Question

If $$a \cos \theta +b \sin \theta=c $$, then $$(a \sin \theta -b \cos \theta )^{2}= $$
A
$$c^{2}-a^{2}-b^{2}$$
B
$$c^{2}-a^{2}+b^{2}$$
C
$$a^{2}-b^{2}+c^{2}$$
D
$$a^{2}+b^{2}-c^{2}$$

Answer

**step1** Understanding the problem

We are given the equation $$a \cos \theta + b \sin \theta = c$$. We need to find the value of the expression $$(a \sin \theta - b \cos \theta)^2$$. This problem involves trigonometric identities and algebraic manipulation.

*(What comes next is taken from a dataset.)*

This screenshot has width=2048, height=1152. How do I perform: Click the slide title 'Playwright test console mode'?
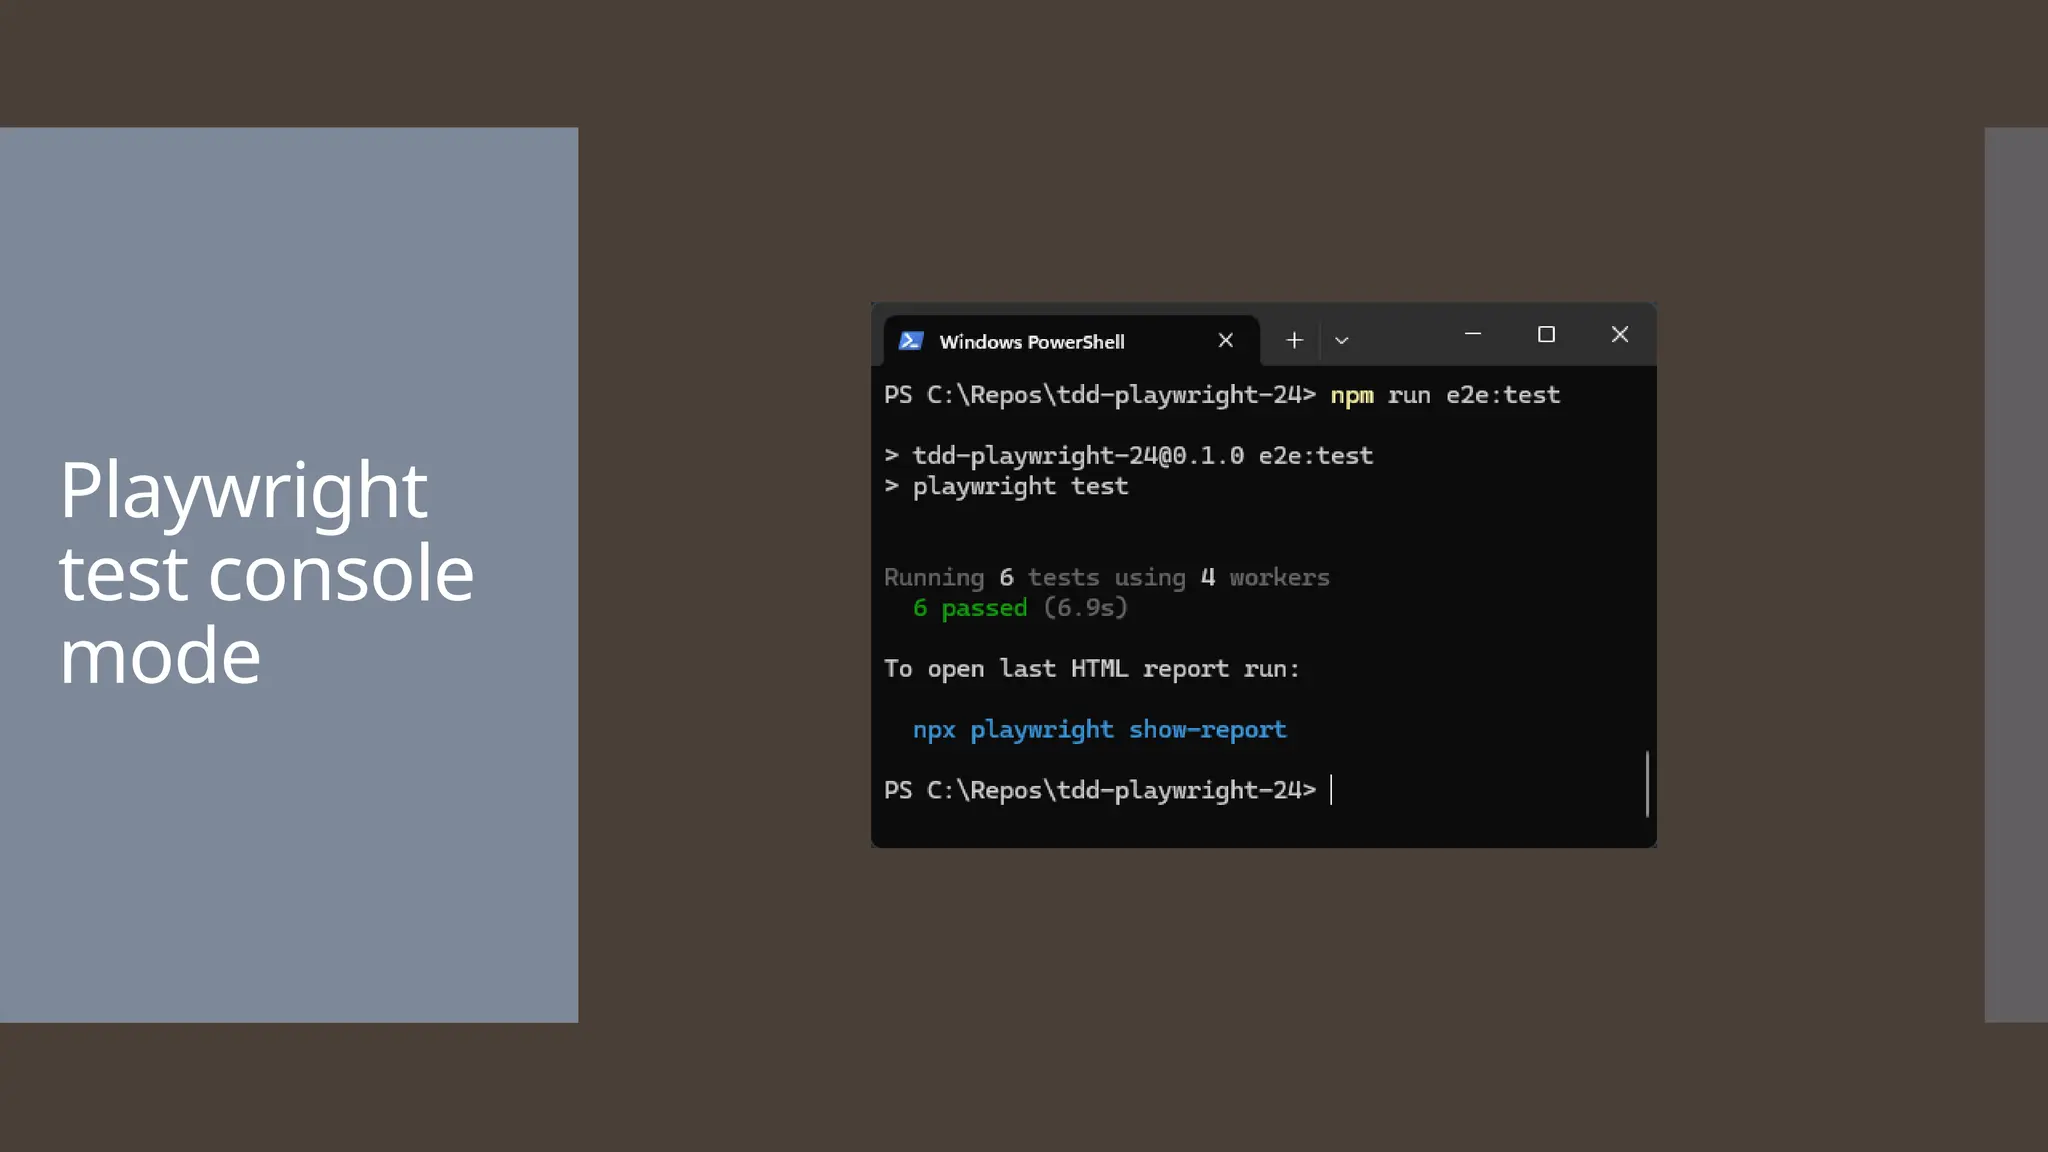[265, 573]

**step2** Squaring the given equation

Let's square both sides of the given equation, $$a \cos \theta + b \sin \theta = c$$:
$$(a \cos \theta + b \sin \theta)^2 = c^2$$
Expanding the left side using the formula $$(x+y)^2 = x^2 + y^2 + 2xy$$:
$$(a \cos \theta)^2 + (b \sin \theta)^2 + 2(a \cos \theta)(b \sin \theta) = c^2$$
$$a^2 \cos^2 \theta + b^2 \sin^2 \theta + 2ab \cos \theta \sin \theta = c^2$$
Let's call this Equation (1).

**step3** Squaring the expression to be found

Let the expression we need to find be denoted as $$X$$:
$$X = a \sin \theta - b \cos \theta$$
We need to find $$X^2$$. Let's square this expression:
$$X^2 = (a \sin \theta - b \cos \theta)^2$$
Expanding the right side using the formula $$(x-y)^2 = x^2 + y^2 - 2xy$$:
$$X^2 = (a \sin \theta)^2 + (b \cos \theta)^2 - 2(a \sin \theta)(b \cos \theta)$$
$$X^2 = a^2 \sin^2 \theta + b^2 \cos^2 \theta - 2ab \sin \theta \cos \theta$$
Let's call this Equation (2).

**step4** Adding the two squared equations

Now, we add Equation (1) and Equation (2):
$$(a^2 \cos^2 \theta + b^2 \sin^2 \theta + 2ab \cos \theta \sin \theta) + (a^2 \sin^2 \theta + b^2 \cos^2 \theta - 2ab \sin \theta \cos \theta) = c^2 + X^2$$
Rearrange the terms to group common factors:
$$a^2 \cos^2 \theta + a^2 \sin^2 \theta + b^2 \sin^2 \theta + b^2 \cos^2 \theta + 2ab \cos \theta \sin \theta - 2ab \sin \theta \cos \theta = c^2 + X^2$$
Notice that the terms $$2ab \cos \theta \sin \theta$$ and $$-2ab \sin \theta \cos \theta$$ cancel each other out:
$$a^2 \cos^2 \theta + a^2 \sin^2 \theta + b^2 \sin^2 \theta + b^2 \cos^2 \theta = c^2 + X^2$$

**step5** Applying the trigonometric identity

Factor out $$a^2$$ from the first two terms and $$b^2$$ from the next two terms:
$$a^2 (\cos^2 \theta + \sin^2 \theta) + b^2 (\sin^2 \theta + \cos^2 \theta) = c^2 + X^2$$
We know the fundamental trigonometric identity: $$\sin^2 \theta + \cos^2 \theta = 1$$.
Substitute this identity into the equation:
$$a^2 (1) + b^2 (1) = c^2 + X^2$$
$$a^2 + b^2 = c^2 + X^2$$

**step6** Solving for the required expression

Our goal is to find $$X^2$$. So, we rearrange the equation to solve for $$X^2$$:
$$X^2 = a^2 + b^2 - c^2$$
This is the value of $$(a \sin \theta - b \cos \theta)^2$$.

**step7** Comparing with the options

Now we compare our result with the given options:
A. $$c^2-a^2-b^2$$
B. $$c^2-a^2+b^2$$
C. $$a^2-b^2+c^2$$
D. $$a^2+b^2-c^2$$
Our calculated value matches option D.